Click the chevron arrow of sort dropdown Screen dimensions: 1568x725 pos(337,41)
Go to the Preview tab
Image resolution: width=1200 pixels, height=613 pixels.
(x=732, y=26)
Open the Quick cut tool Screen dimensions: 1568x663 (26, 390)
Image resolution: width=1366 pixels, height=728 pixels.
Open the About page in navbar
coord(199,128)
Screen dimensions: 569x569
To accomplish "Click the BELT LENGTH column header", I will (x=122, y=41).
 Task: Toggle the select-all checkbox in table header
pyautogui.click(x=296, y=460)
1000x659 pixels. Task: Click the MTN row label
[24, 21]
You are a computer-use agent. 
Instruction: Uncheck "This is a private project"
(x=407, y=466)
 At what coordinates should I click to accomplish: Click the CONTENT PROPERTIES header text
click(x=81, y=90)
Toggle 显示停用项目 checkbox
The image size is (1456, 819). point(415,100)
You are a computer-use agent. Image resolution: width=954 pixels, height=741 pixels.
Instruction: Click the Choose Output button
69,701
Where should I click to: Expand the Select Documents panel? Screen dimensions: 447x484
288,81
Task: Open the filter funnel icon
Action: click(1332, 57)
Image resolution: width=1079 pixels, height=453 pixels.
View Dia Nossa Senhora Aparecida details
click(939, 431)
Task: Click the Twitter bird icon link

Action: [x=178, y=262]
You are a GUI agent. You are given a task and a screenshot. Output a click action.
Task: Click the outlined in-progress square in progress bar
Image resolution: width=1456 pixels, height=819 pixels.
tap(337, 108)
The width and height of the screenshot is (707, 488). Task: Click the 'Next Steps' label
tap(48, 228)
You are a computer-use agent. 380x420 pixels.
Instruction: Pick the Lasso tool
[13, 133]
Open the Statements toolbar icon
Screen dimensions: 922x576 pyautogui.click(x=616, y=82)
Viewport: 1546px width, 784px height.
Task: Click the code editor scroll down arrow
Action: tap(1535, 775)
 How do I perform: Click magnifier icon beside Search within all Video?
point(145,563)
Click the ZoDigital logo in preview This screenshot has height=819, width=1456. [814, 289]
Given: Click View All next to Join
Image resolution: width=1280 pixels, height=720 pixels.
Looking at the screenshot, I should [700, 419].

━━━━━━━━━━

▸ **Activity**
Beginning with the line that holds "Task: Toggle the" and ending with the last line of the material, retype each line exactly and output nothing else.

▸ **Task output**
 Task: Toggle the select-all checkbox in table header
pyautogui.click(x=296, y=460)
1000x659 pixels. Task: Click the MTN row label
[24, 21]
You are a computer-use agent. 
Instruction: Uncheck "This is a private project"
(x=407, y=466)
 At what coordinates should I click to accomplish: Click the CONTENT PROPERTIES header text
click(x=81, y=90)
Toggle 显示停用项目 checkbox
The image size is (1456, 819). point(415,100)
You are a computer-use agent. Image resolution: width=954 pixels, height=741 pixels.
Instruction: Click the Choose Output button
69,701
Where should I click to: Expand the Select Documents panel? Screen dimensions: 447x484
288,81
Task: Open the filter funnel icon
Action: click(1332, 57)
Image resolution: width=1079 pixels, height=453 pixels.
View Dia Nossa Senhora Aparecida details
click(939, 431)
Task: Click the Twitter bird icon link

Action: [x=178, y=262]
You are a GUI agent. You are given a task and a screenshot. Output a click action.
Task: Click the outlined in-progress square in progress bar
Image resolution: width=1456 pixels, height=819 pixels.
tap(337, 108)
The width and height of the screenshot is (707, 488). Task: Click the 'Next Steps' label
tap(48, 228)
You are a computer-use agent. 380x420 pixels.
Instruction: Pick the Lasso tool
[13, 133]
Open the Statements toolbar icon
Screen dimensions: 922x576 pyautogui.click(x=616, y=82)
Viewport: 1546px width, 784px height.
Task: Click the code editor scroll down arrow
Action: tap(1535, 775)
 How do I perform: Click magnifier icon beside Search within all Video?
point(145,563)
Click the ZoDigital logo in preview This screenshot has height=819, width=1456. [814, 289]
Given: Click View All next to Join
Image resolution: width=1280 pixels, height=720 pixels.
Looking at the screenshot, I should [700, 419].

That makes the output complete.